- Opening Delimiter -

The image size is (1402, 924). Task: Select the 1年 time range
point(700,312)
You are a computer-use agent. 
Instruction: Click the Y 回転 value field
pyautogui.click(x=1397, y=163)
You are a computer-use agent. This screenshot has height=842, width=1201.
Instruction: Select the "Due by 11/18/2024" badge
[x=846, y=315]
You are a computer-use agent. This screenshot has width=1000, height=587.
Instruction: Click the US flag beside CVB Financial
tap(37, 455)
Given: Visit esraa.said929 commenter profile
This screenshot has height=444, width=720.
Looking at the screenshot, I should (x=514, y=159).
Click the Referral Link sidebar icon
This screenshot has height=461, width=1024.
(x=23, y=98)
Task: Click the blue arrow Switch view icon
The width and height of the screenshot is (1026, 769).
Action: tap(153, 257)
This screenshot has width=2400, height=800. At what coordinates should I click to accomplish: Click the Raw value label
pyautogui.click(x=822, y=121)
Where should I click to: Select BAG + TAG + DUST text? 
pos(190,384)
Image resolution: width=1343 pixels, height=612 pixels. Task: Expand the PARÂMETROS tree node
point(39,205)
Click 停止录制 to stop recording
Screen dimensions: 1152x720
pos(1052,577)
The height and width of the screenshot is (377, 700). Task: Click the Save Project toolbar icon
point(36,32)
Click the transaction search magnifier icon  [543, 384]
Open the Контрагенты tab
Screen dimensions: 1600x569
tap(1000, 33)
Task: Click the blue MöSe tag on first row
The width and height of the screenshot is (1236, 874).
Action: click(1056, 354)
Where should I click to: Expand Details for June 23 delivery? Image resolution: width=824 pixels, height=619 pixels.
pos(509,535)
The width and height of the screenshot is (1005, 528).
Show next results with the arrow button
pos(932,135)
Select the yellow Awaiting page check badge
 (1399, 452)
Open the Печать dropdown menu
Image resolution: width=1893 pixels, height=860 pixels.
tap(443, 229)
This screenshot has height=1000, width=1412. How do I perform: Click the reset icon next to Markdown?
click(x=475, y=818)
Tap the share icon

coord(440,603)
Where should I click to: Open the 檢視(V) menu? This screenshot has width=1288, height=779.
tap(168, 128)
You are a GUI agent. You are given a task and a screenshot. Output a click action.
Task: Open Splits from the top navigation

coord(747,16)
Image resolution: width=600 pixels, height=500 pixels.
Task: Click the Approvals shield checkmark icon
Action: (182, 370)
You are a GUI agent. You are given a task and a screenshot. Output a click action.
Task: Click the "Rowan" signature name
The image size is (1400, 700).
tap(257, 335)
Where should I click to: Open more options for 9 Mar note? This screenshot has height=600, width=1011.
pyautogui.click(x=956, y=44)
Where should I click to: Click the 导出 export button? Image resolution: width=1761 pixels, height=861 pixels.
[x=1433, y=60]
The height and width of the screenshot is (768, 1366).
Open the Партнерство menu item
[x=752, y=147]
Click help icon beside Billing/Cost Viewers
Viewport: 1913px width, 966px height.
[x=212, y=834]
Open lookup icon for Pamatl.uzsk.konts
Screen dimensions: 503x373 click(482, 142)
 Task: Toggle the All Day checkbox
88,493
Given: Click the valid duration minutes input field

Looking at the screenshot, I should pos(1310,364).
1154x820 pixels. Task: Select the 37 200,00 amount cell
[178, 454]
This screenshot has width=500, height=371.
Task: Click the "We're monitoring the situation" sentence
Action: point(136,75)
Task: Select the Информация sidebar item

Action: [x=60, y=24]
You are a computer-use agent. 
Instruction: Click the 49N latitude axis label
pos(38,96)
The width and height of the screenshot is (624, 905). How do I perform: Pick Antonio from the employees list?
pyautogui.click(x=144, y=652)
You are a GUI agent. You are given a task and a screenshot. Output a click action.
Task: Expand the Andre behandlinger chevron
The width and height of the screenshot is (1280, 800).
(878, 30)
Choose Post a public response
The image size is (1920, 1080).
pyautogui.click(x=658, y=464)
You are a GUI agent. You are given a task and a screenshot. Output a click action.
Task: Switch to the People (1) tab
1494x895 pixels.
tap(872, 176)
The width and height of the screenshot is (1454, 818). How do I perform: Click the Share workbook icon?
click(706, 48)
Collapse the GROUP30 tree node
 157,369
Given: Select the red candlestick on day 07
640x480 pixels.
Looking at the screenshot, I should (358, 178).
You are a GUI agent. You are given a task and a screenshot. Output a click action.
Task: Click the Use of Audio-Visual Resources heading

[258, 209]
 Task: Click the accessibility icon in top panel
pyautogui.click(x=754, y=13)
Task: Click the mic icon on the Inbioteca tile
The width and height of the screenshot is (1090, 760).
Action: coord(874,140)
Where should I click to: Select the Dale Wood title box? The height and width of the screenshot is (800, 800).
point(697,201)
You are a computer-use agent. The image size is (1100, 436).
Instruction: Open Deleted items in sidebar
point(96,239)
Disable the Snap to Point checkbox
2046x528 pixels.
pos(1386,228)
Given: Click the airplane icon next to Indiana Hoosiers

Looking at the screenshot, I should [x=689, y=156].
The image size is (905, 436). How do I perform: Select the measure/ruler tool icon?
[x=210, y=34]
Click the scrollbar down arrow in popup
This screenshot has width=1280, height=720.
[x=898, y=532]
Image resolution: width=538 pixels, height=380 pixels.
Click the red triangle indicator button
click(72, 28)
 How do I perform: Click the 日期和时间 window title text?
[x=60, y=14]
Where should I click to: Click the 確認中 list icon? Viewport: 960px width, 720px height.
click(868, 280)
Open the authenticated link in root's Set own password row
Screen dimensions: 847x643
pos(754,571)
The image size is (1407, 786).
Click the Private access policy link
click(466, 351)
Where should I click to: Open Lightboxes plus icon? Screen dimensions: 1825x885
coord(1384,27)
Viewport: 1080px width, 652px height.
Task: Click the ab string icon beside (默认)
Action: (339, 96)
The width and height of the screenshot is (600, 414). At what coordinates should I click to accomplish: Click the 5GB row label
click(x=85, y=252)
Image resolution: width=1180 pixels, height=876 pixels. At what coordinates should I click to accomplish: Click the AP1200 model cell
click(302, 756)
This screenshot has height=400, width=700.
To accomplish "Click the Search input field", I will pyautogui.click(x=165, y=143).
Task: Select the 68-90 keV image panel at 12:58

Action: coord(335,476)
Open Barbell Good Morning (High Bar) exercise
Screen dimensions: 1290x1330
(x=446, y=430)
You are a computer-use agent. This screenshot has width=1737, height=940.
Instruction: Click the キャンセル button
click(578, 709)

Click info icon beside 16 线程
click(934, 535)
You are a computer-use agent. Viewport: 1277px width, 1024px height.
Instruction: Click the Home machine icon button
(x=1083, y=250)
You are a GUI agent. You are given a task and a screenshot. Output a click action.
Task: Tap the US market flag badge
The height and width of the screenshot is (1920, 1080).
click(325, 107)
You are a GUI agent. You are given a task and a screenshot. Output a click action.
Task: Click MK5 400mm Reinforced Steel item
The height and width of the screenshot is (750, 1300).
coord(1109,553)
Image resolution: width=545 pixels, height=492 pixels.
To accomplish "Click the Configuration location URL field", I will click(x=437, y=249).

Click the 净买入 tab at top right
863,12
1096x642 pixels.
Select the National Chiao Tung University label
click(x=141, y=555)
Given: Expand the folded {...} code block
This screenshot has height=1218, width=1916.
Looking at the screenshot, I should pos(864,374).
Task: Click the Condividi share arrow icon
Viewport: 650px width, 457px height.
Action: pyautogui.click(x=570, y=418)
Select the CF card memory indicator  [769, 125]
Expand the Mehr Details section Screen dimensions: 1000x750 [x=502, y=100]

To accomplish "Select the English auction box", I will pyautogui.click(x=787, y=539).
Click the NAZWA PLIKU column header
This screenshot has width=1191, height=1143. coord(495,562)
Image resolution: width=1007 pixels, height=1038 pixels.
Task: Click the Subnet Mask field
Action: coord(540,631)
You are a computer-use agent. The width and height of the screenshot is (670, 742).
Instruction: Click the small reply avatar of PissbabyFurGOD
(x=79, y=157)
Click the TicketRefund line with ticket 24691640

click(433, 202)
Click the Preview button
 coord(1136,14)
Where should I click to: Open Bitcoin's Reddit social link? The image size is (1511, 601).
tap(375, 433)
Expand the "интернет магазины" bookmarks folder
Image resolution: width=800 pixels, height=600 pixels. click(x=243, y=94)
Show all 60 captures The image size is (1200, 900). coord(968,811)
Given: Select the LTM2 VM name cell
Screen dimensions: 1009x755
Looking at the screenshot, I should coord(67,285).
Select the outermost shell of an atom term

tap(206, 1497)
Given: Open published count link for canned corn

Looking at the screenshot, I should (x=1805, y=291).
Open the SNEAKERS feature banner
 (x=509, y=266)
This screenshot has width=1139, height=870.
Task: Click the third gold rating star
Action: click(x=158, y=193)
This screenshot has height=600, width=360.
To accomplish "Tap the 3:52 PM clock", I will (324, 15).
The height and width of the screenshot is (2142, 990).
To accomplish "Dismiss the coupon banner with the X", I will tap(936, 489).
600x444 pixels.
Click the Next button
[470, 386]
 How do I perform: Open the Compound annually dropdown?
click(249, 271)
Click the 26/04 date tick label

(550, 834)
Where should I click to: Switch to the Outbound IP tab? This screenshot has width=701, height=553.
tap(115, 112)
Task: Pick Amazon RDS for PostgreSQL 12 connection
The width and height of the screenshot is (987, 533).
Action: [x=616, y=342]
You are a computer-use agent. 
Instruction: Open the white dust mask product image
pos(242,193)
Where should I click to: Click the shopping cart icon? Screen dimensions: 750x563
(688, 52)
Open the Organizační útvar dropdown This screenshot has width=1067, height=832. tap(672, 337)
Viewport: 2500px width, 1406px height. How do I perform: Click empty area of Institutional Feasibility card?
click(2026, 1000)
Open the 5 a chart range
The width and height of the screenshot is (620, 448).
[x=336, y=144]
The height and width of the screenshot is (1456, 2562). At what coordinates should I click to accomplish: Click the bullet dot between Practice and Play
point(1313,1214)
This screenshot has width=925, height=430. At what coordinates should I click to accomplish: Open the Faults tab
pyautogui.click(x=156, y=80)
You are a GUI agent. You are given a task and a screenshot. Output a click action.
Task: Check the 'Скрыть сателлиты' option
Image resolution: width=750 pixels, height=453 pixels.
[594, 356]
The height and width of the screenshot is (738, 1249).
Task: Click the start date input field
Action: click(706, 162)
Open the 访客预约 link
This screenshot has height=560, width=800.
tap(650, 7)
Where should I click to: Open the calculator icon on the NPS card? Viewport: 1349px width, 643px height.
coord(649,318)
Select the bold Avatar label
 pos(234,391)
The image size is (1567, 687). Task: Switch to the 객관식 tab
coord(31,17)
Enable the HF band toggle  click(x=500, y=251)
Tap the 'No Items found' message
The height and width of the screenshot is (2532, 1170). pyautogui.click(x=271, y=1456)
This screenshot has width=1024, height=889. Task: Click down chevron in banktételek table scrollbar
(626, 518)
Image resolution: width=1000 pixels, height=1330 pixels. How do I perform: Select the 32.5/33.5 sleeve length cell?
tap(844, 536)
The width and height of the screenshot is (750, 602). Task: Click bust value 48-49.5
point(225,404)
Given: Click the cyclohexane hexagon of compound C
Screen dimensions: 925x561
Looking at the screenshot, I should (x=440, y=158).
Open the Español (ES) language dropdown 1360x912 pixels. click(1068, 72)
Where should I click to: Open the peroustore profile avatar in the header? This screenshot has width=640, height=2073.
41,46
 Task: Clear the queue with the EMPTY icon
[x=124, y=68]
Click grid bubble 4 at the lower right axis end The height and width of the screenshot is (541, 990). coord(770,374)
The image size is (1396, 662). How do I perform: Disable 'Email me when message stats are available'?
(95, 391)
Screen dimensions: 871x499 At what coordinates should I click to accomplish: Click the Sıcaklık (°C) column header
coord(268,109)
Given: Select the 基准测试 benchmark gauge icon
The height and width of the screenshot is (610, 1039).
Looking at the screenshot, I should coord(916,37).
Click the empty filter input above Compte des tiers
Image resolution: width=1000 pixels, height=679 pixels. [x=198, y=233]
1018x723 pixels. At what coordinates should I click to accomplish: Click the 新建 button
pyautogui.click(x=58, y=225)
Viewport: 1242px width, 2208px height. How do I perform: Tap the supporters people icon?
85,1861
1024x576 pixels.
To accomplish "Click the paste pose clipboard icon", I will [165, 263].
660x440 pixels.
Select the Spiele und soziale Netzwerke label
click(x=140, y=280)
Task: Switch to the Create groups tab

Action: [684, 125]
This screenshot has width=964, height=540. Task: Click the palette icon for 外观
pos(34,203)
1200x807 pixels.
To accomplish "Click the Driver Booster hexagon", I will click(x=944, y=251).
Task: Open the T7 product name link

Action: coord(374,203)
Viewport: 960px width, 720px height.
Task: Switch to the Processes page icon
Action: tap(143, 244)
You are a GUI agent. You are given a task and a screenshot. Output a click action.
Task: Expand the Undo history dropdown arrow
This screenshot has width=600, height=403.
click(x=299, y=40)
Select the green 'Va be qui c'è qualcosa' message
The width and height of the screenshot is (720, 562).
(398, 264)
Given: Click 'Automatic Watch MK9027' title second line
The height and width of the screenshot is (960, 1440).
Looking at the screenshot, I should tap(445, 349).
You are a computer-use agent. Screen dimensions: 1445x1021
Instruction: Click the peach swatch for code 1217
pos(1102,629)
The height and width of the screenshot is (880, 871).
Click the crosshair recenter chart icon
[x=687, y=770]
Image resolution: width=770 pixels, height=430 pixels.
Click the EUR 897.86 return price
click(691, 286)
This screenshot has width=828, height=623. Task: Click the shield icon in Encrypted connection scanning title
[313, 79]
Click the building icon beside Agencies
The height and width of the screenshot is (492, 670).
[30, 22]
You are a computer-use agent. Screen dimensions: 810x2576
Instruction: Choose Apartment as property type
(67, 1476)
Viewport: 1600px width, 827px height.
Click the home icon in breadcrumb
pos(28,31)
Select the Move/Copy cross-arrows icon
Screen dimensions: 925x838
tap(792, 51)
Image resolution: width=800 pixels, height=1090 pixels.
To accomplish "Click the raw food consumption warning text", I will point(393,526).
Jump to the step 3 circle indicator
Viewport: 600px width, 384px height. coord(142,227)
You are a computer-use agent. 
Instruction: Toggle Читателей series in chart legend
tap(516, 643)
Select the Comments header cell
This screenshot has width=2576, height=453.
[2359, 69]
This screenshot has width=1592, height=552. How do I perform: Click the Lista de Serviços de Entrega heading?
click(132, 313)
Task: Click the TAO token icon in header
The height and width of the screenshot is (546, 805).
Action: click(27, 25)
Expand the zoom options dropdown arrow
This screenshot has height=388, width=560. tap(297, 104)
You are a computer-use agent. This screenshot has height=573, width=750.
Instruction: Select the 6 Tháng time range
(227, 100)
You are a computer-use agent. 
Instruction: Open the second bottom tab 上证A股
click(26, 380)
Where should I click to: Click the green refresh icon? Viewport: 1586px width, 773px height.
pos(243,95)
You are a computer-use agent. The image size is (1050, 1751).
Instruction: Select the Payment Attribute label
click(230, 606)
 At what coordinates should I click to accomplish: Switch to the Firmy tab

- Closing Delimiter -

TASK TO CARRY OUT » The total, and only the total: count the lines above that contain "blue".

RESULT FOR THIS EXERCISE » 2